(Rows on finding words and elements)
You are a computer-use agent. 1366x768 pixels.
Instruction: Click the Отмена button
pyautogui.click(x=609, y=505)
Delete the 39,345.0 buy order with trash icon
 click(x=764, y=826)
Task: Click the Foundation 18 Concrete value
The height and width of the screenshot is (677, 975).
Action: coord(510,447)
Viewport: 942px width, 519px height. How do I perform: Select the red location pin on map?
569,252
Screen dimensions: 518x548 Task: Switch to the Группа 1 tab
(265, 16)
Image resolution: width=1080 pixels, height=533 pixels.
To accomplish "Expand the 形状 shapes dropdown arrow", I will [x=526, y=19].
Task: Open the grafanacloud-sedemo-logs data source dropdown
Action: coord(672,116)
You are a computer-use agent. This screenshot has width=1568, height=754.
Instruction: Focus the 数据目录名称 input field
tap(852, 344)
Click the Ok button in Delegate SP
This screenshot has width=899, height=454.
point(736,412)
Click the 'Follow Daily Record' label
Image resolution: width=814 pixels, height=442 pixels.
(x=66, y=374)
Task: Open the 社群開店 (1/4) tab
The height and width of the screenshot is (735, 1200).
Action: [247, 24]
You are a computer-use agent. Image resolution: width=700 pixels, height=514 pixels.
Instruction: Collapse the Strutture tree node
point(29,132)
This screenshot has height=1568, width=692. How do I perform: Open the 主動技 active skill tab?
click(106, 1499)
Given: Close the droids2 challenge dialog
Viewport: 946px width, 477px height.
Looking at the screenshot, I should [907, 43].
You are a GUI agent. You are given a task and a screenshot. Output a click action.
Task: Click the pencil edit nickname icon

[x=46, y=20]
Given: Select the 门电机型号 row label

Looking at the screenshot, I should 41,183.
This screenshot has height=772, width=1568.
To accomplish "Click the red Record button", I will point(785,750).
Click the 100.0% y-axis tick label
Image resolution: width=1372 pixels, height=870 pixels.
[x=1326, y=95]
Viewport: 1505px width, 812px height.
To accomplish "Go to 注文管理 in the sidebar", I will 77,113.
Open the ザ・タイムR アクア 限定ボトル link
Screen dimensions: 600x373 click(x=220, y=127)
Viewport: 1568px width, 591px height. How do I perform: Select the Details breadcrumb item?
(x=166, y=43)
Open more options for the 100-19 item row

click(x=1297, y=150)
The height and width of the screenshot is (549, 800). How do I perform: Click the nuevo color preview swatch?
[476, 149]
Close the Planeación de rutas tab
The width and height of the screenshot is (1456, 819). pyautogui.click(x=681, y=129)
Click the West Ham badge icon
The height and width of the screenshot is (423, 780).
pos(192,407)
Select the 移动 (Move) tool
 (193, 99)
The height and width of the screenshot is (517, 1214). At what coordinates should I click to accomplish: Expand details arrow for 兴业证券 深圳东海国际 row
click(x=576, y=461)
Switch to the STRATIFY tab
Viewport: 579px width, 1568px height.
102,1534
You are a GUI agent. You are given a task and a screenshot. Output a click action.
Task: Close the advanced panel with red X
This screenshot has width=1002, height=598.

__What is required__
Print every row above again, word for word, in the same order.

__Exercise response__
You are a computer-use agent. 1366x768 pixels.
Instruction: Click the Отмена button
pyautogui.click(x=609, y=505)
Delete the 39,345.0 buy order with trash icon
 click(x=764, y=826)
Task: Click the Foundation 18 Concrete value
The height and width of the screenshot is (677, 975).
Action: coord(510,447)
Viewport: 942px width, 519px height. How do I perform: Select the red location pin on map?
569,252
Screen dimensions: 518x548 Task: Switch to the Группа 1 tab
(265, 16)
Image resolution: width=1080 pixels, height=533 pixels.
To accomplish "Expand the 形状 shapes dropdown arrow", I will [x=526, y=19].
Task: Open the grafanacloud-sedemo-logs data source dropdown
Action: coord(672,116)
You are a computer-use agent. This screenshot has width=1568, height=754.
Instruction: Focus the 数据目录名称 input field
tap(852, 344)
Click the Ok button in Delegate SP
This screenshot has width=899, height=454.
point(736,412)
Click the 'Follow Daily Record' label
Image resolution: width=814 pixels, height=442 pixels.
(x=66, y=374)
Task: Open the 社群開店 (1/4) tab
The height and width of the screenshot is (735, 1200).
Action: [247, 24]
You are a computer-use agent. Image resolution: width=700 pixels, height=514 pixels.
Instruction: Collapse the Strutture tree node
point(29,132)
This screenshot has height=1568, width=692. How do I perform: Open the 主動技 active skill tab?
click(106, 1499)
Given: Close the droids2 challenge dialog
Viewport: 946px width, 477px height.
Looking at the screenshot, I should [907, 43].
You are a GUI agent. You are given a task and a screenshot. Output a click action.
Task: Click the pencil edit nickname icon

[x=46, y=20]
Given: Select the 门电机型号 row label

Looking at the screenshot, I should 41,183.
This screenshot has height=772, width=1568.
To accomplish "Click the red Record button", I will point(785,750).
Click the 100.0% y-axis tick label
Image resolution: width=1372 pixels, height=870 pixels.
[x=1326, y=95]
Viewport: 1505px width, 812px height.
To accomplish "Go to 注文管理 in the sidebar", I will 77,113.
Open the ザ・タイムR アクア 限定ボトル link
Screen dimensions: 600x373 click(x=220, y=127)
Viewport: 1568px width, 591px height. How do I perform: Select the Details breadcrumb item?
(x=166, y=43)
Open more options for the 100-19 item row

click(x=1297, y=150)
The height and width of the screenshot is (549, 800). How do I perform: Click the nuevo color preview swatch?
[476, 149]
Close the Planeación de rutas tab
The width and height of the screenshot is (1456, 819). pyautogui.click(x=681, y=129)
Click the West Ham badge icon
The height and width of the screenshot is (423, 780).
pos(192,407)
Select the 移动 (Move) tool
 (193, 99)
The height and width of the screenshot is (517, 1214). At what coordinates should I click to accomplish: Expand details arrow for 兴业证券 深圳东海国际 row
click(x=576, y=461)
Switch to the STRATIFY tab
Viewport: 579px width, 1568px height.
102,1534
You are a GUI agent. You are given a task and a screenshot. Output a click action.
Task: Close the advanced panel with red X
This screenshot has width=1002, height=598.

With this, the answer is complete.